• DOCUMENT SECTION:
Texas HOA Rules: Homeowner Rights and Restrictions
Texas homeowners have real legal protections against HOA overreach, from what you can install to how fines and foreclosures must be handled.
Texas homeowners have real legal protections against HOA overreach, from what you can install to how fines and foreclosures must be handled.
Texas homeowners’ associations operate under the Texas Property Code, which sets the boundaries for what an HOA board can and cannot do. Over the past several legislative sessions, Texas lawmakers have steadily expanded protections for individual property owners, limiting HOA authority over everything from solar panels to security cameras. The result is a framework that lets associations maintain community standards while preventing boards from overreaching into personal property decisions.
Every Texas HOA runs on a stack of legal documents that function as binding contracts between you and the community. The Declaration of Covenants, Conditions, and Restrictions (often called the CC&Rs) sits at the top. It controls how properties in the subdivision can be used and what restrictions apply to every lot. Below the declaration are the bylaws, which cover how the board conducts business: meeting procedures, officer roles, voting rules, and similar administrative details. The articles of incorporation establish the HOA as a formal legal entity, usually a nonprofit corporation.
These documents must be recorded in the county real property records where the subdivision is located. That public filing is what makes the restrictions enforceable and puts future buyers on notice before they close on a home. Texas courts treat recorded declarations as restrictive covenants that run with the land, meaning they bind every subsequent owner of the property, not just the person who originally agreed to them. If a provision in the bylaws or rules conflicts with the declaration, the declaration wins. And if any governing document conflicts with the Texas Property Code, the statute wins.
Chapter 202 of the Texas Property Code carves out a growing list of improvements and displays that no HOA can ban, regardless of what the CC&Rs say. Any provision in a governing document that violates these protections is automatically void. The HOA can still regulate how and where many of these items are installed, but it cannot prohibit them outright.

• DATASET EXCERPT:

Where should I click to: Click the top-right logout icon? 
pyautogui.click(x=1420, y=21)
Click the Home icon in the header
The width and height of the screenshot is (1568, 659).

• GIVEN INSTRUCTION 1: Translate this sentence from the Texas HOA article into Spanish: "If a provision in the bylaws or rules conflicts with the declaration, the declaration wins."
• GIVEN INSTRUCTION 2: Print the Texas HOA article from "These documents must" to "the statute wins.".
• GIVEN INSTRUCTION 3: According to the Texas HOA article, which chapter of the Texas Property Code lists improvements and displays that no HOA can ban?

• SOLUTION 1: Si una disposición de los estatutos o de las reglas entra en conflicto con la declaración, prevalece la declaración.

• SOLUTION 2:
These documents must be recorded in the county real property records where the subdivision is located. That public filing is what makes the restrictions enforceable and puts future buyers on notice before they close on a home. Texas courts treat recorded declarations as restrictive covenants that run with the land, meaning they bind every subsequent owner of the property, not just the person who originally agreed to them. If a provision in the bylaws or rules conflicts with the declaration, the declaration wins. And if any governing document conflicts with the Texas Property Code, the statute wins.

• SOLUTION 3: Chapter 202